Water rationing exercises in Johor could affect 40,000 M’sians
The hot weather is affecting everyone.
Kota Tinggi region in Johor, Malaysia has been hit with a water supply problem.
Back in Feb. 26, it was reported that the water levels in the Sungai Lebam Dam in Johor had dropped below “critical” levels.
15,000 people in Kota Tinggi affected
On March 12, state news agency Bernama reported that residents in Kota Tinggi will have to undergo water rationing, which could be implemented as early as this weekend.
The Kota Tinggi region is about 60km north of Singapore.
About 15,000 residents in the following areas will be affected:
- Felda Gugusan Lok Heng
- Felda Waha
- Bukit Easter
The rationing exercise was prompted by a drop in the water levels at Lok Heng Dam.
The regular water level should be 2.75m, while a level of 1.5m would trigger a water rationing exercise.
The water level in the dam now measures 1.43m.
Chairman of the State International Trade, Investment and Utilities Committee, Jimmy Puah, said:
“We cannot avoid this, we have to ration and I hope the people understand because of the extraordinary weather factors.
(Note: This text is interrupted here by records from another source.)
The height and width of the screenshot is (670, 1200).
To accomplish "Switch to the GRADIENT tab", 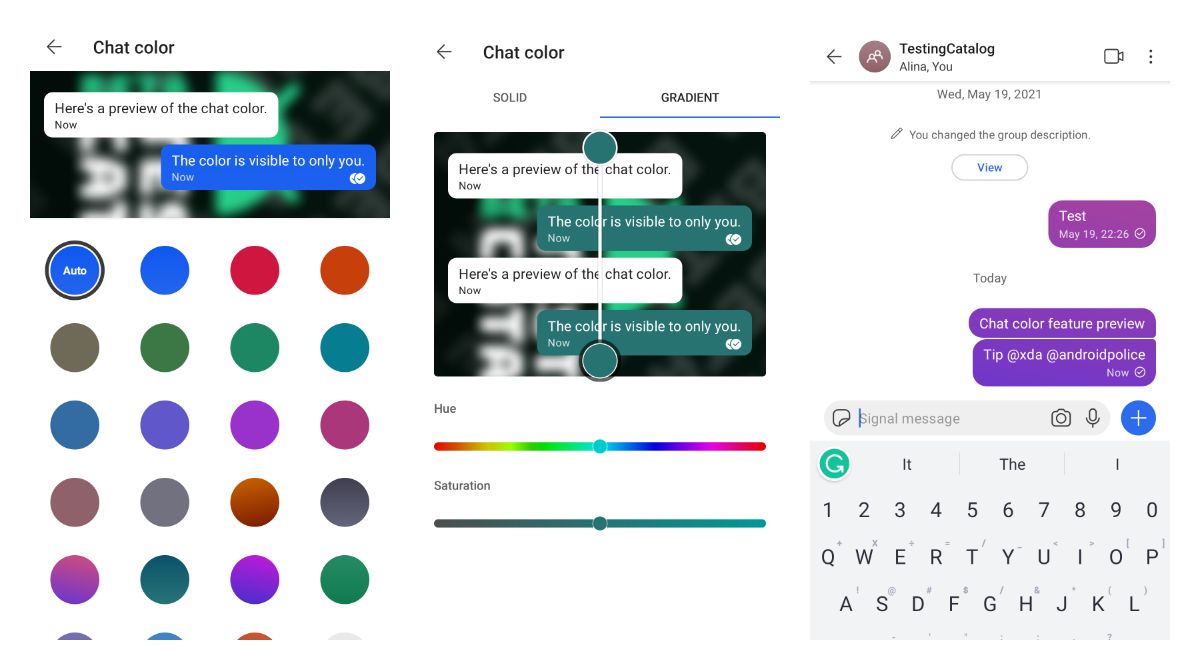I will [690, 98].
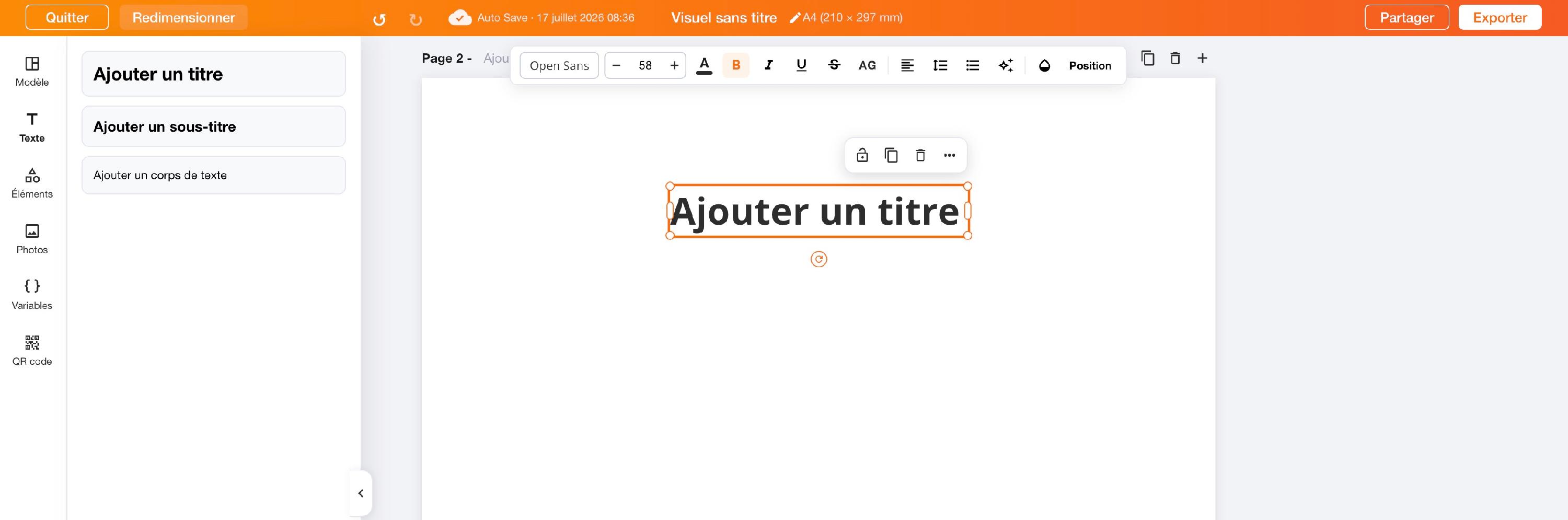Screen dimensions: 1568x520
Task: Open the opacity droplet control
Action: tap(1044, 65)
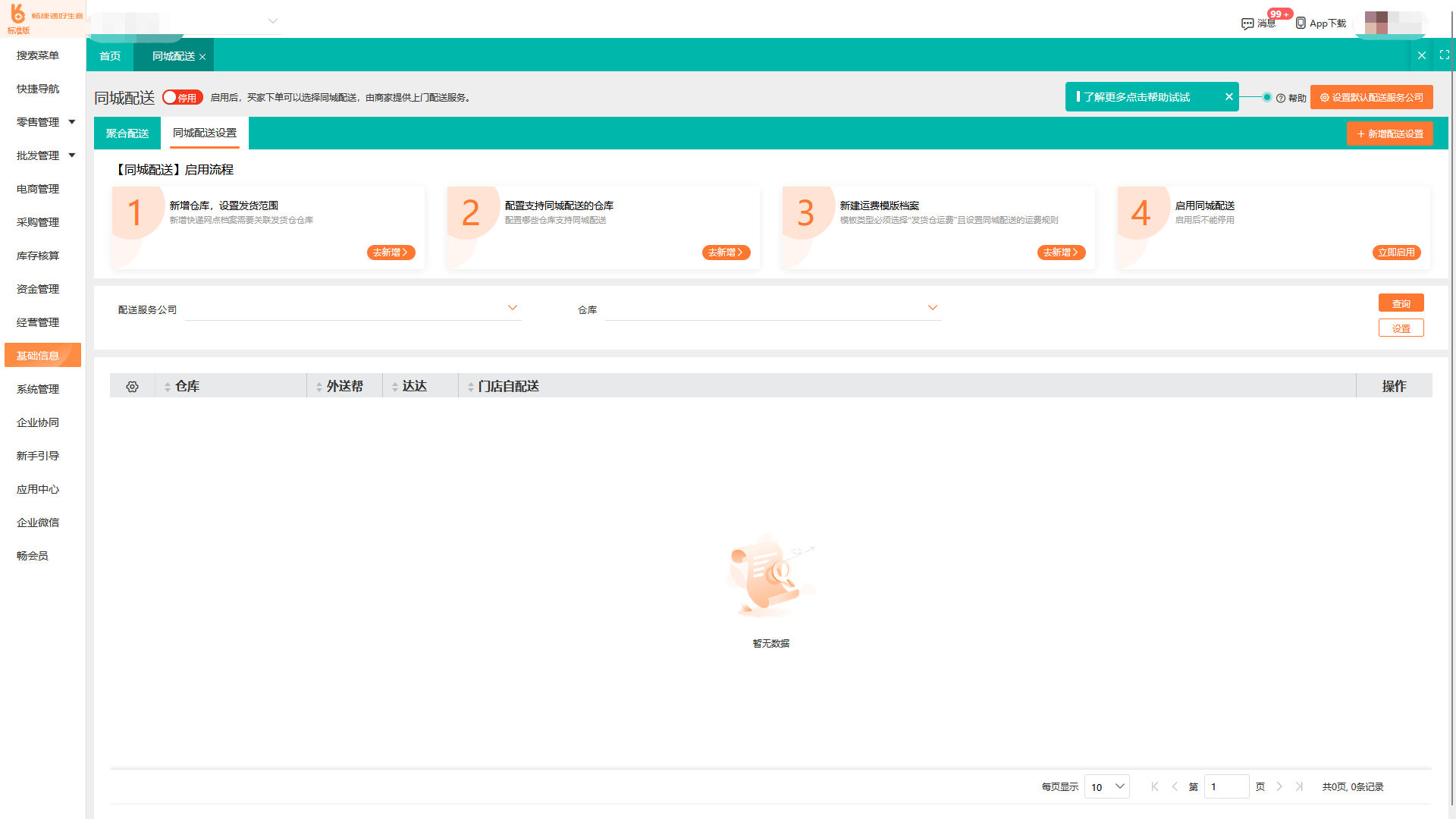Click 聚合配送 tab
The image size is (1456, 819).
point(127,132)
However we will increase our efforts and will look for water resources as soon as possible, but for now, we have to accept that we will soon experience water supply disruptions.”
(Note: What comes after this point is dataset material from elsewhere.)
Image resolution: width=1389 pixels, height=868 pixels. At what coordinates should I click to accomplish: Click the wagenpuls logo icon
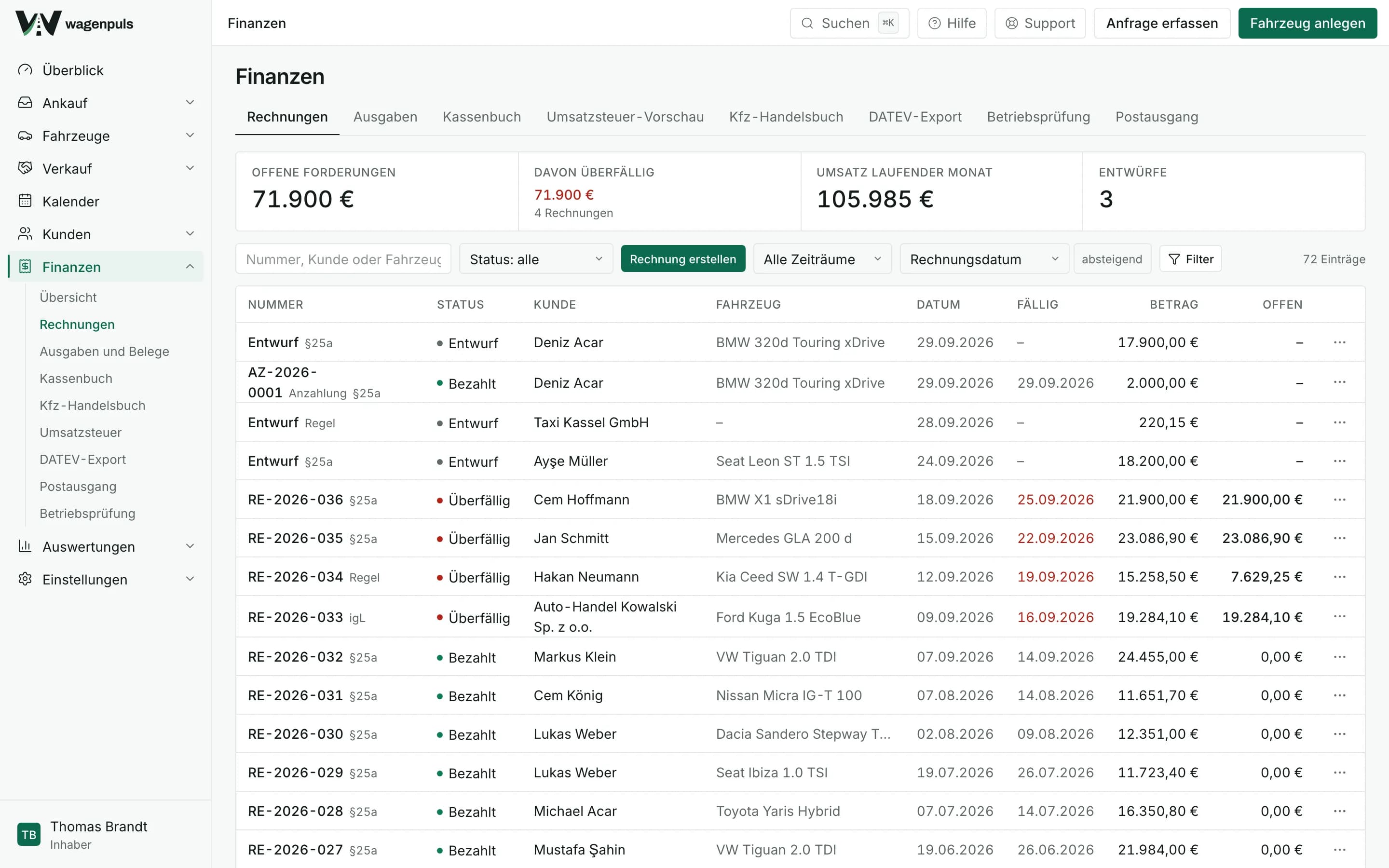(38, 23)
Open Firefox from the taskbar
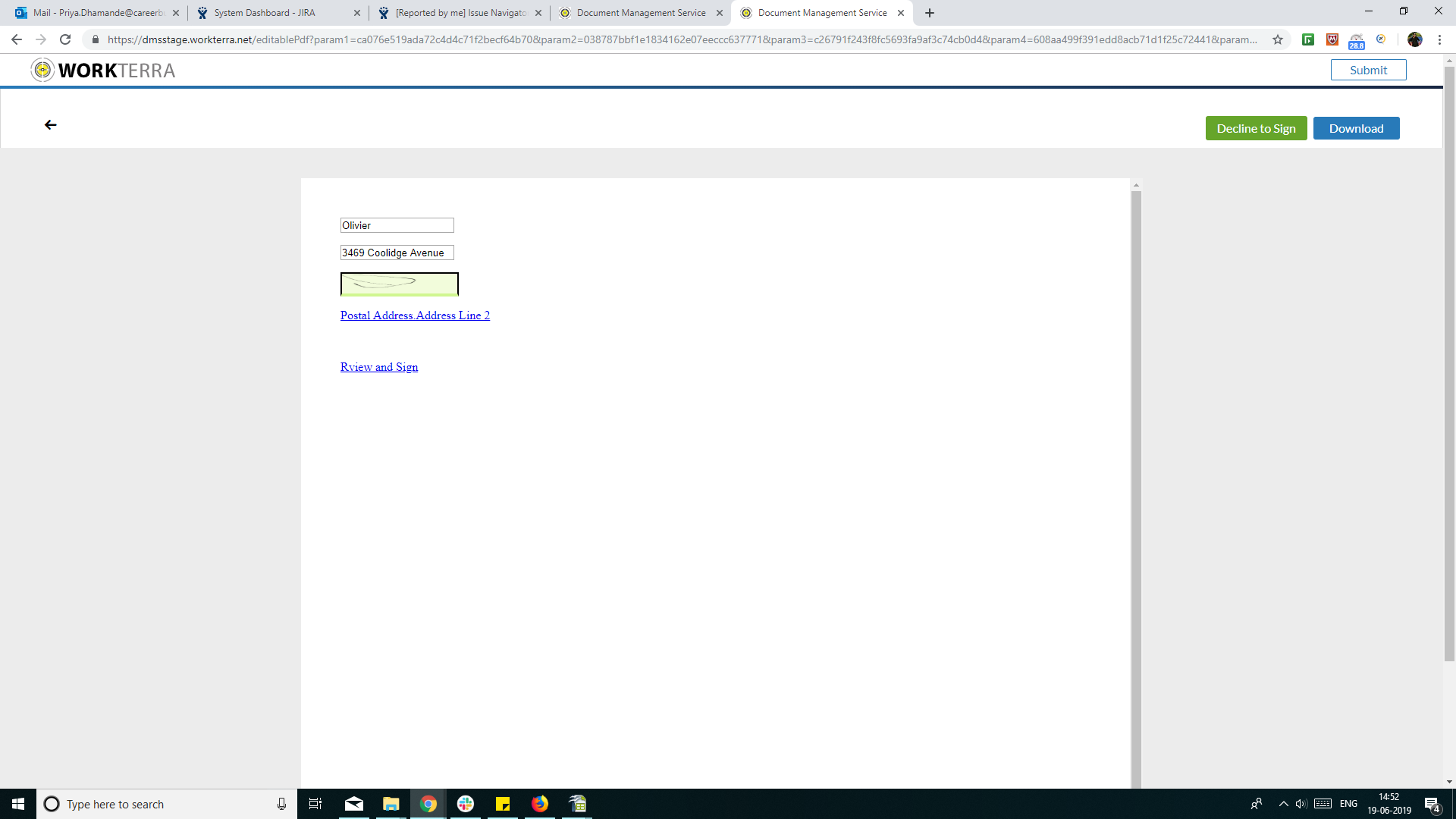Image resolution: width=1456 pixels, height=819 pixels. [x=540, y=804]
Puah was speaking to reporters after visiting the Sultan Iskandar Water Treatment Plant.
Sungai Gembut water levels also low
However, another water rationing exercise elsewhere could also be implemented.
The water levels in Sungai Gembut had also dropped to 0.19m instead of its normal level of 0.7m.
Puah advised the residents not to waste water as it would last for “only five days”.
A rationing exercise carried out in the Sungai Gembut and Sedili areas could affect another 25,000 people.
Puah added that the Sultan Iskandar Plant, the largest in the state, has enough water supply for 69 days for residents in places like Pasir Gudang and Seri Alam.
Johor also has a “back-up plan” for water pumps from Seluyut Dam if needed.
Singapore can help
However, the Malaysian state has another option, to ask Singapore for help.
Previously, Singapore helped Johor by supplying extra treated water, on top of what we already provide to Johor.
In January 2019, at Johor’s request, Singapore supplied an additional six million gallons of treated water per day over three days.
But this was due to pollution issues, not drought.